**Source material**.

/---

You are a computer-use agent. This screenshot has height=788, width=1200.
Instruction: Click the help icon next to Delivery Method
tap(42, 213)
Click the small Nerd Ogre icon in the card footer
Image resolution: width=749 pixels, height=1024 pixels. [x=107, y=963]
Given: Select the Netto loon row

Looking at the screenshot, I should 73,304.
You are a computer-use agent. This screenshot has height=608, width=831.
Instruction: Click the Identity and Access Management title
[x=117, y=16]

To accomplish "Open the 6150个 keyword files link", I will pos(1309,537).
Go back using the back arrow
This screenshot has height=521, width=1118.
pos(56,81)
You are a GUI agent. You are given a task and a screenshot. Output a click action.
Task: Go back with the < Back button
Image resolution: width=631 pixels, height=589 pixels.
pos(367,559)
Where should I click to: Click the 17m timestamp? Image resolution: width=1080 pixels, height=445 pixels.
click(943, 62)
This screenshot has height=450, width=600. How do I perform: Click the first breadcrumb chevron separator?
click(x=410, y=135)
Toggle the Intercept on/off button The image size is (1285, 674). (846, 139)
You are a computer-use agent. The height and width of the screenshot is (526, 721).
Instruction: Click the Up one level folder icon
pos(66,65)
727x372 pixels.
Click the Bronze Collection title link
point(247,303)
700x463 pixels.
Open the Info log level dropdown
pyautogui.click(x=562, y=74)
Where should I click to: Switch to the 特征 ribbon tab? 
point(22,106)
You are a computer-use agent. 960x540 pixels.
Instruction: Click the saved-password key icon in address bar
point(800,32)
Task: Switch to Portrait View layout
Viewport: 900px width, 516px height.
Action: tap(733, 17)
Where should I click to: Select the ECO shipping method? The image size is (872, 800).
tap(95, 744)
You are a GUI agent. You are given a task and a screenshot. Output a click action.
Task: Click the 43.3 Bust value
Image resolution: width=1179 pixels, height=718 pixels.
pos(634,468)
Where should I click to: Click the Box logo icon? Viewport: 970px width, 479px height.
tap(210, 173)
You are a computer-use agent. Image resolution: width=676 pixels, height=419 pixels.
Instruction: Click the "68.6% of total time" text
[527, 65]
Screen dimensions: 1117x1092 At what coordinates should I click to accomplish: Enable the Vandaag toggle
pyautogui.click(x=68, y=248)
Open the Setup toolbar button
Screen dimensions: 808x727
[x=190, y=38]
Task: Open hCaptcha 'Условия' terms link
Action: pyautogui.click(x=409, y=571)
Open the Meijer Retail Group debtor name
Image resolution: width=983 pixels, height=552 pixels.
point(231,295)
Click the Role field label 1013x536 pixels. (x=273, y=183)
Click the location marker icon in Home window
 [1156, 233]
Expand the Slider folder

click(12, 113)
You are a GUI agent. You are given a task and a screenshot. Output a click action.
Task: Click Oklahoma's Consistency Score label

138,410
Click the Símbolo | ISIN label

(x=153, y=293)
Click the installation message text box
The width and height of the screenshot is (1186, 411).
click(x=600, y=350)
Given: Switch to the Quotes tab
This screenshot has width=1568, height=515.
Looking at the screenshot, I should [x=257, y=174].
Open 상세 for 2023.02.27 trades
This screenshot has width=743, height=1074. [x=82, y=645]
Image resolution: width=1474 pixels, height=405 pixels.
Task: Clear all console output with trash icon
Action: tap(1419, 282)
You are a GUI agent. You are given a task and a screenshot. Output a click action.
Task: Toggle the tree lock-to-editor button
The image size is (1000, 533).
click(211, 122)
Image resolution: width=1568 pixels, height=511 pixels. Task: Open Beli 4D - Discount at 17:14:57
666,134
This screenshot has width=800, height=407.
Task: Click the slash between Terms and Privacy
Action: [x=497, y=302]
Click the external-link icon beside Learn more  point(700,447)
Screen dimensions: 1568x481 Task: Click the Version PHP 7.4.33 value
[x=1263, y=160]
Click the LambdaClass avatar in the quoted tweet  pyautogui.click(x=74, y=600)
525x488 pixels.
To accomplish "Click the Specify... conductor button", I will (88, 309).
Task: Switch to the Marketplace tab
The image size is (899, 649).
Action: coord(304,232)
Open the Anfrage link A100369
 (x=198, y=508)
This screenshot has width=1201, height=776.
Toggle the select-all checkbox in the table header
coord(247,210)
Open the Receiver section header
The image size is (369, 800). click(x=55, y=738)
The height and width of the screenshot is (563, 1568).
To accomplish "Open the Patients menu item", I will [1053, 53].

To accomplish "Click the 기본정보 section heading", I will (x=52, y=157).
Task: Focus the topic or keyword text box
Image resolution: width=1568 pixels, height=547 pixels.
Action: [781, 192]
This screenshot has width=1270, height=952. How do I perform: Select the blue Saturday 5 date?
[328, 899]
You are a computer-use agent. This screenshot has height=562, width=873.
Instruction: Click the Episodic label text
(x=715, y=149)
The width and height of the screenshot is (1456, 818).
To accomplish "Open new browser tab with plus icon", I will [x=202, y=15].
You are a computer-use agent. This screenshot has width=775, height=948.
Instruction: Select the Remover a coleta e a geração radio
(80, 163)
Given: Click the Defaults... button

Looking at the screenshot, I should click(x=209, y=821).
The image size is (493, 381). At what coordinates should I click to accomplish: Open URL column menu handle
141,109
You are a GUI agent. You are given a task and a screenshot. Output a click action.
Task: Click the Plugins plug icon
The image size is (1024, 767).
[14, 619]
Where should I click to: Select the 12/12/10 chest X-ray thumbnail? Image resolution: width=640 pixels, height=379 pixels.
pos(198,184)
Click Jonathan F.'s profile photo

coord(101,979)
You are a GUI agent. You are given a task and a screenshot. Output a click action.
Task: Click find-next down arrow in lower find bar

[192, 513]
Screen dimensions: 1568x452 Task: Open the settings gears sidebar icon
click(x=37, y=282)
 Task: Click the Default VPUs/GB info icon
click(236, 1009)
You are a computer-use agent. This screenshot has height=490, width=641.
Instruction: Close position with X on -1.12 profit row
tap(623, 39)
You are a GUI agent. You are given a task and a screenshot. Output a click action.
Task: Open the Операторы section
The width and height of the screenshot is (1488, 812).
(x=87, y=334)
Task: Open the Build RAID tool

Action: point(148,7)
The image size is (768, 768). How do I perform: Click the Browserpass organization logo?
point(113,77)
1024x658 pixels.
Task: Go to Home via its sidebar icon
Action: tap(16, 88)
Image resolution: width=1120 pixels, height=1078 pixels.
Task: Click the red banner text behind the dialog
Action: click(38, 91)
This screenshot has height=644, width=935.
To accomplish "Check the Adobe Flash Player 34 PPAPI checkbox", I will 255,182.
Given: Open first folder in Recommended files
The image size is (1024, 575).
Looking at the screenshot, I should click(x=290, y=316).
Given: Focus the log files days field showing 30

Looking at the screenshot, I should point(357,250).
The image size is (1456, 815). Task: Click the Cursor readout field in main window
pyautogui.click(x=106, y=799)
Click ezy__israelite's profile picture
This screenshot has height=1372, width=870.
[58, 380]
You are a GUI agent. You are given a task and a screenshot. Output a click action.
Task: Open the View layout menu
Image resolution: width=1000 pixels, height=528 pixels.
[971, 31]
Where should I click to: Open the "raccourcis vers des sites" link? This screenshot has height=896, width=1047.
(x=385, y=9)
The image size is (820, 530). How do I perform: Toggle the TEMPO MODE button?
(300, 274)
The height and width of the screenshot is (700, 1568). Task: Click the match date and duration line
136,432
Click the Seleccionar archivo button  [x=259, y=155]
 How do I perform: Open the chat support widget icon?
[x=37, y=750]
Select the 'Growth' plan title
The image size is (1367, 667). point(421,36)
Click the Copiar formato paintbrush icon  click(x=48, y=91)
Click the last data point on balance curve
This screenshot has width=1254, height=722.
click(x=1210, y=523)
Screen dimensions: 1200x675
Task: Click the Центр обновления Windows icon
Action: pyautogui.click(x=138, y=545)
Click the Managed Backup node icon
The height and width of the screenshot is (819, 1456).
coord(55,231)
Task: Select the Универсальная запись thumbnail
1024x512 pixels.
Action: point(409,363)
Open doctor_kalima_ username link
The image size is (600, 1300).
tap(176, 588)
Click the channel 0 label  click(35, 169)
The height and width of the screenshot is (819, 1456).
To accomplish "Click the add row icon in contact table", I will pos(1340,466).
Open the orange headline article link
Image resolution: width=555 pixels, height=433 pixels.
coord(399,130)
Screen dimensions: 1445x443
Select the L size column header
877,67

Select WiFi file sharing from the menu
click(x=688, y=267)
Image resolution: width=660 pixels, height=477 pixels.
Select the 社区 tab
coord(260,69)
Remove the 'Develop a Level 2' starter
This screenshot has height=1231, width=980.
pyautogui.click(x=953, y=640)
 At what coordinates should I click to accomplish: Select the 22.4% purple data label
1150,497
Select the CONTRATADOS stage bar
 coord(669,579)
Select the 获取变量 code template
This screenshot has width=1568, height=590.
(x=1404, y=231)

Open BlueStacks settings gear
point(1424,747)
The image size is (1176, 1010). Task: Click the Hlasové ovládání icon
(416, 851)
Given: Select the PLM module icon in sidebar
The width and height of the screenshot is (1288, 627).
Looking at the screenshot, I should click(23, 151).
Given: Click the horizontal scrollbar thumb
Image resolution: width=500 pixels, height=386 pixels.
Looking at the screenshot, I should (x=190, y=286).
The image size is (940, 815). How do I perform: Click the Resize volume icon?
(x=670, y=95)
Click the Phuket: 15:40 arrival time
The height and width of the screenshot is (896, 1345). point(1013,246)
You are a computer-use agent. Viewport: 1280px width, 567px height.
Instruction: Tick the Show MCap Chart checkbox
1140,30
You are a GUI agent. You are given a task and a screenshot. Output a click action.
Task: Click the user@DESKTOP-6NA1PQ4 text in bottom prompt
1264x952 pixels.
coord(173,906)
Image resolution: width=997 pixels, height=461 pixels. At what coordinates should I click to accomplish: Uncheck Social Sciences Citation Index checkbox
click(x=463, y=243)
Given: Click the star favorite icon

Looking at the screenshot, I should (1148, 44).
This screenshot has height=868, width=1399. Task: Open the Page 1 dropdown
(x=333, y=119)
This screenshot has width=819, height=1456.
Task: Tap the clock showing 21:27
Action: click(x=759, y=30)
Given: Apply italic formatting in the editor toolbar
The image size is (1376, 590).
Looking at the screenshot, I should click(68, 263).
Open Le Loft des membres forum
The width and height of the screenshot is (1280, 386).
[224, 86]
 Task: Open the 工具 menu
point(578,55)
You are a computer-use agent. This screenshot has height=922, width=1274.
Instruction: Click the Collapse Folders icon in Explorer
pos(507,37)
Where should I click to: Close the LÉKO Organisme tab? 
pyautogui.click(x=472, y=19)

\---

**The task**.
If a line in the entries contains the word "computer", copy that line out.

**Response area**.
You are a computer-use agent. This screenshot has height=788, width=1200.
You are a computer-use agent. This screenshot has height=608, width=831.
You are a computer-use agent. The height and width of the screenshot is (526, 721).
You are a computer-use agent. 960x540 pixels.
You are a computer-use agent. Image resolution: width=676 pixels, height=419 pixels.
You are a computer-use agent. This screenshot has height=562, width=873.
You are a computer-use agent. This screenshot has width=775, height=948.
You are a computer-use agent. This screenshot has height=490, width=641.
You are a computer-use agent. Viewport: 1280px width, 567px height.
You are a computer-use agent. This screenshot has height=922, width=1274.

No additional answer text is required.